___ Page excerpt

The Alliance for Human Rights in Ecuador released a report revealing the intensifying dangers that rights defenders face as part of their struggles to protect and defend their territories, autonomy, and identity, and shining a spotlight on government and industry complicity to undermine their vital work. It was delivered to government authorities and the Ombudsman’s Office on the critical situation of rights defenders in the country.
The report, published by a coalition of nineteen human rights organizations, including Amazon Watch, maps systematic rights violations against rights defenders including intimidation, threats, harassment, prosecution, persecution, and even assassinations, committed principally by the armed forces, national police, and public officials. Through the documentation of twenty-two emblematic cases from the Amazon to the Andes and the coast, the report exposes the experience of 449 rights defenders over the last decade. Three assassinations linked to the mining sector notably continue with impunity.
The work of human rights and environmental defenders in Ecuador, one of the world’s most biodiverse countries, is vital to the protection of critical natural ecosystems such as the Amazon rainforest and fundamental for the protection of democracy and the rule of law. Oil, mining, agribusiness, and the water sector are consistently the biggest drivers of attacks against rights defenders.
With Ecuador’s new government set to ramp up natural resource extraction in the context of the global economic crisis of the pandemic and the country’s crippling debt to China and the International Monetary Fund, this worrisome trend risks only intensifying.

______
___ Listed records

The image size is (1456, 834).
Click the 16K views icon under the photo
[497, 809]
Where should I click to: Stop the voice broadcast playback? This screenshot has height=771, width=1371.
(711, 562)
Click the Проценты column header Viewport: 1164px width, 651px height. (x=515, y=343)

______
___ Listed records

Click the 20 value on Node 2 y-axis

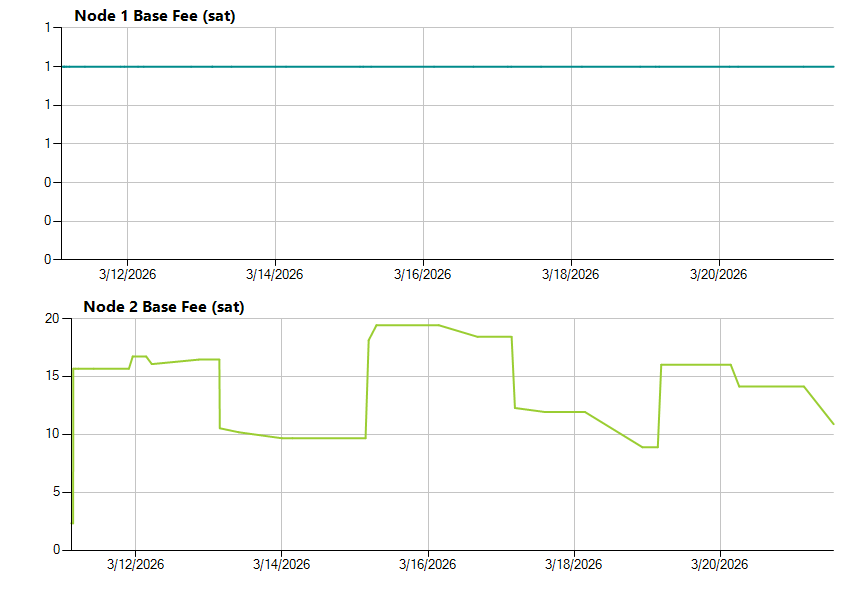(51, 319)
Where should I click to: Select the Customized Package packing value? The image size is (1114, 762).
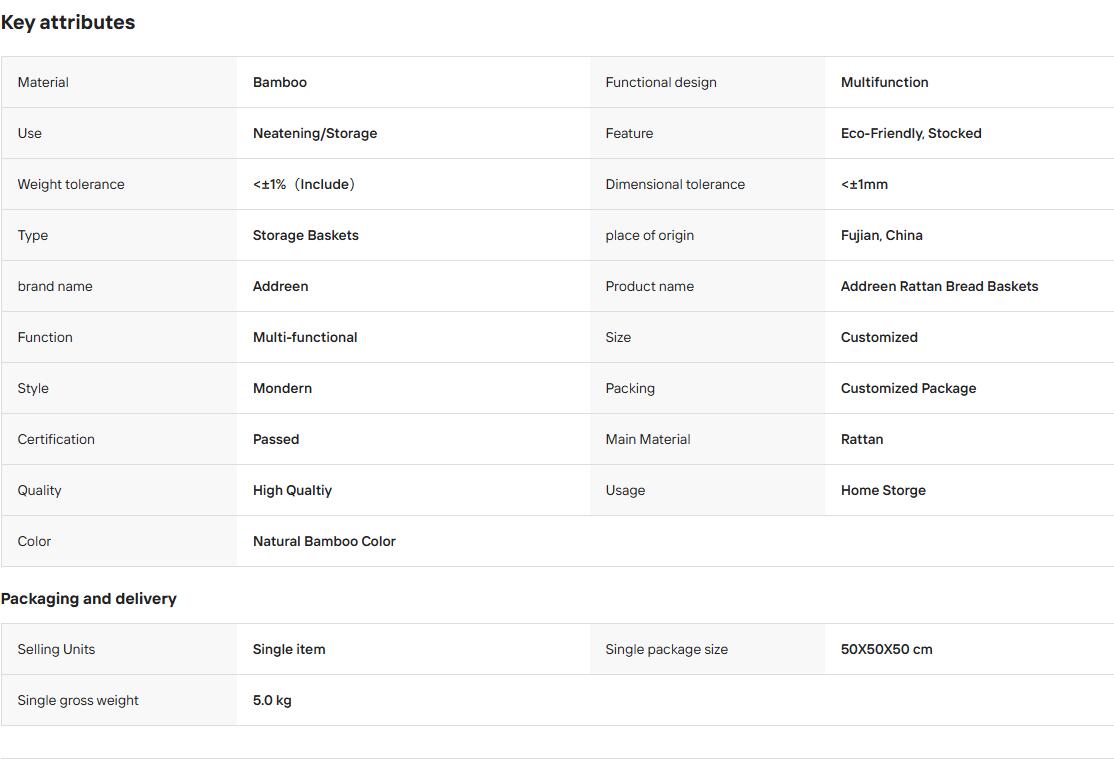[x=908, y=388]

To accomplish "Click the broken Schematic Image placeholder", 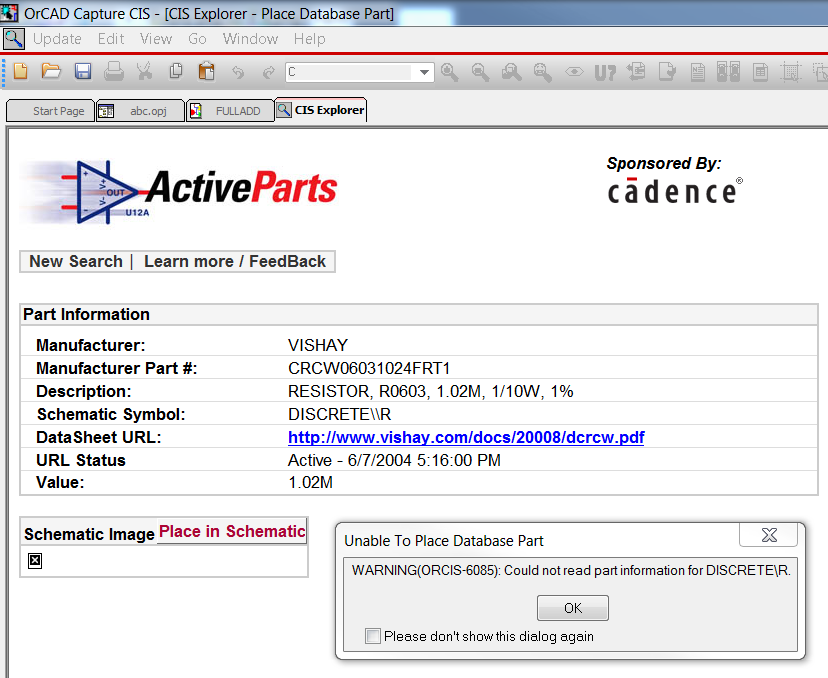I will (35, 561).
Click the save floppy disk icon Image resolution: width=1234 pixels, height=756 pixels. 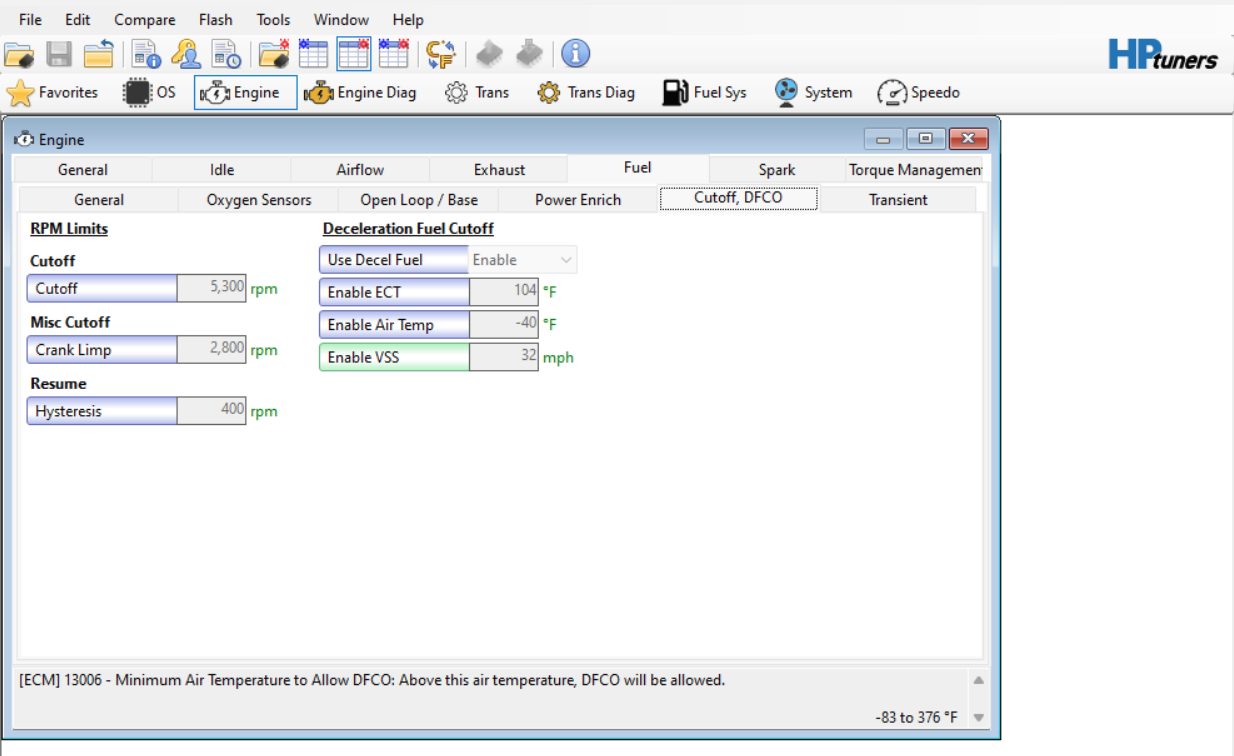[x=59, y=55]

______
___ Listed records

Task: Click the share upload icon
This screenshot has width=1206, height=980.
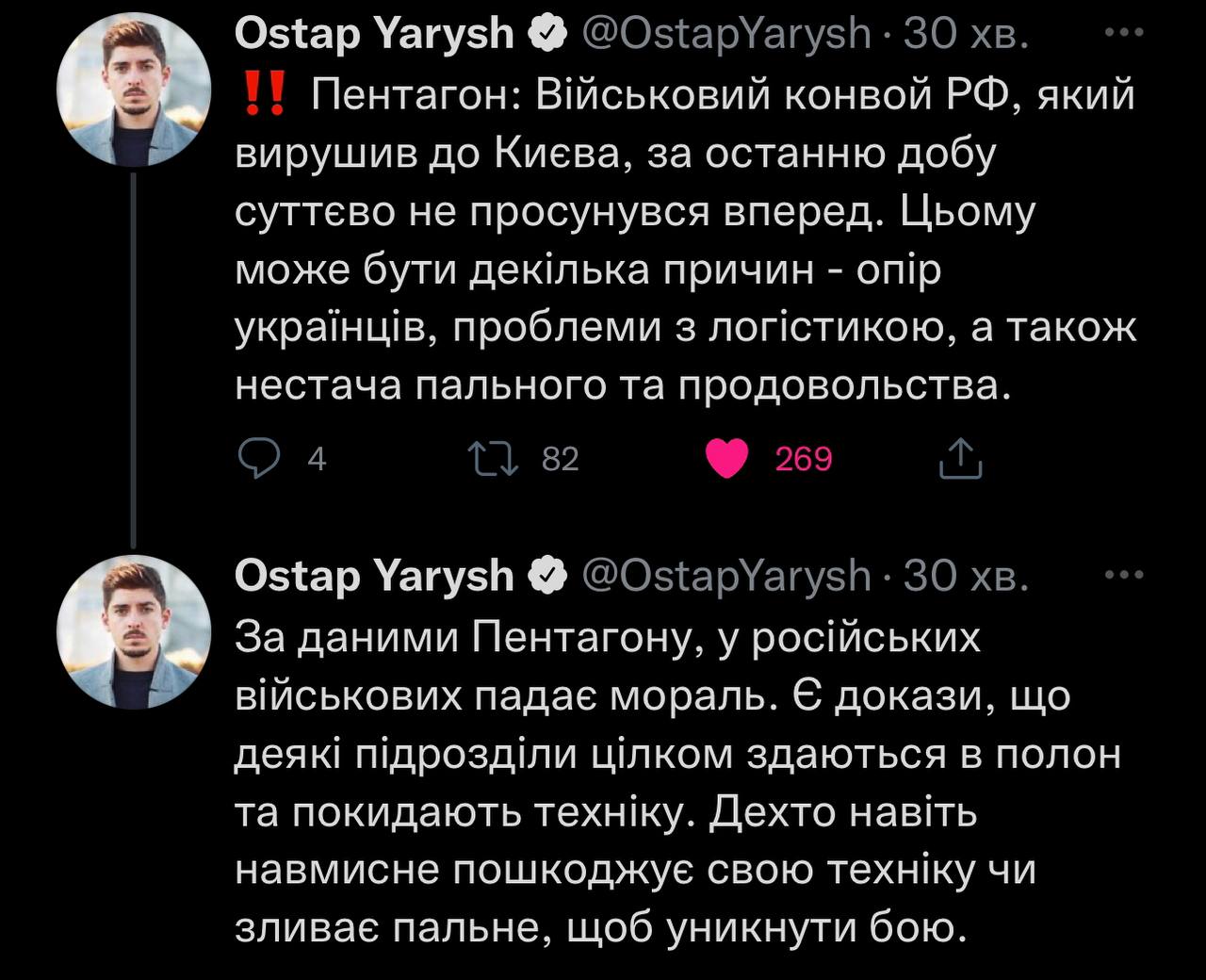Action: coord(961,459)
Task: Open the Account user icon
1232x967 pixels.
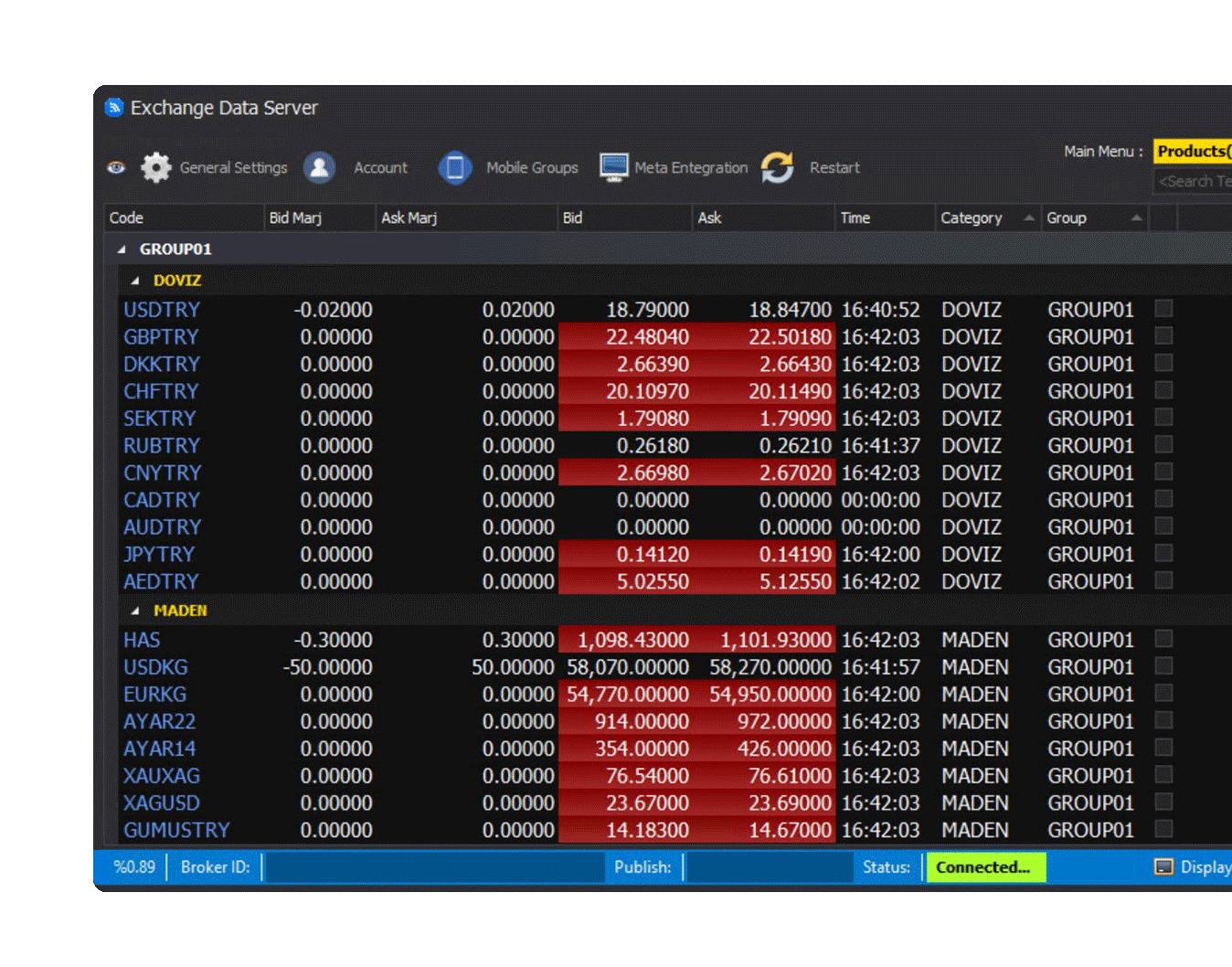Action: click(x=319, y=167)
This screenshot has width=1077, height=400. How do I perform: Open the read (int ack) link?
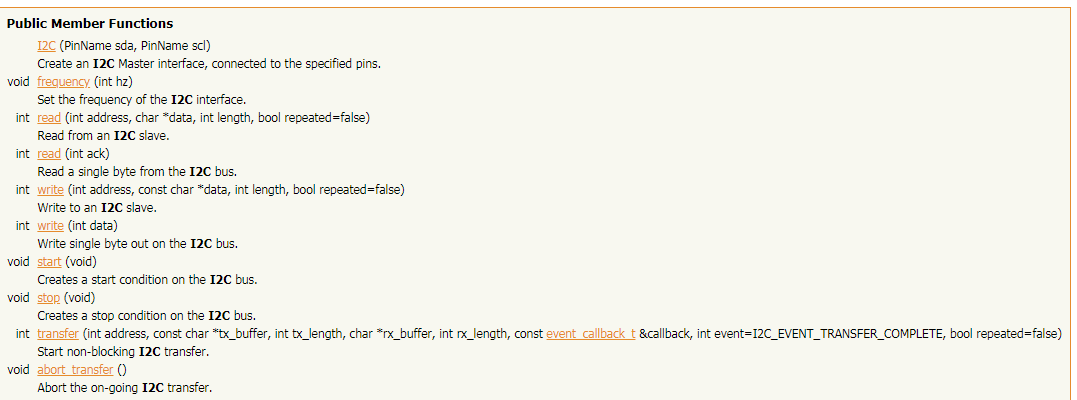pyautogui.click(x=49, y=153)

______

• **Exercise requirements**
From the text on rights defenders in Ecuador, set down word for word the passage that begins at the words "The Alliance for" and stops after "in the country.".

• **Solution to this task**
The Alliance for Human Rights in Ecuador released a report revealing the intensifying dangers that rights defenders face as part of their struggles to protect and defend their territories, autonomy, and identity, and shining a spotlight on government and industry complicity to undermine their vital work. It was delivered to government authorities and the Ombudsman’s Office on the critical situation of rights defenders in the country.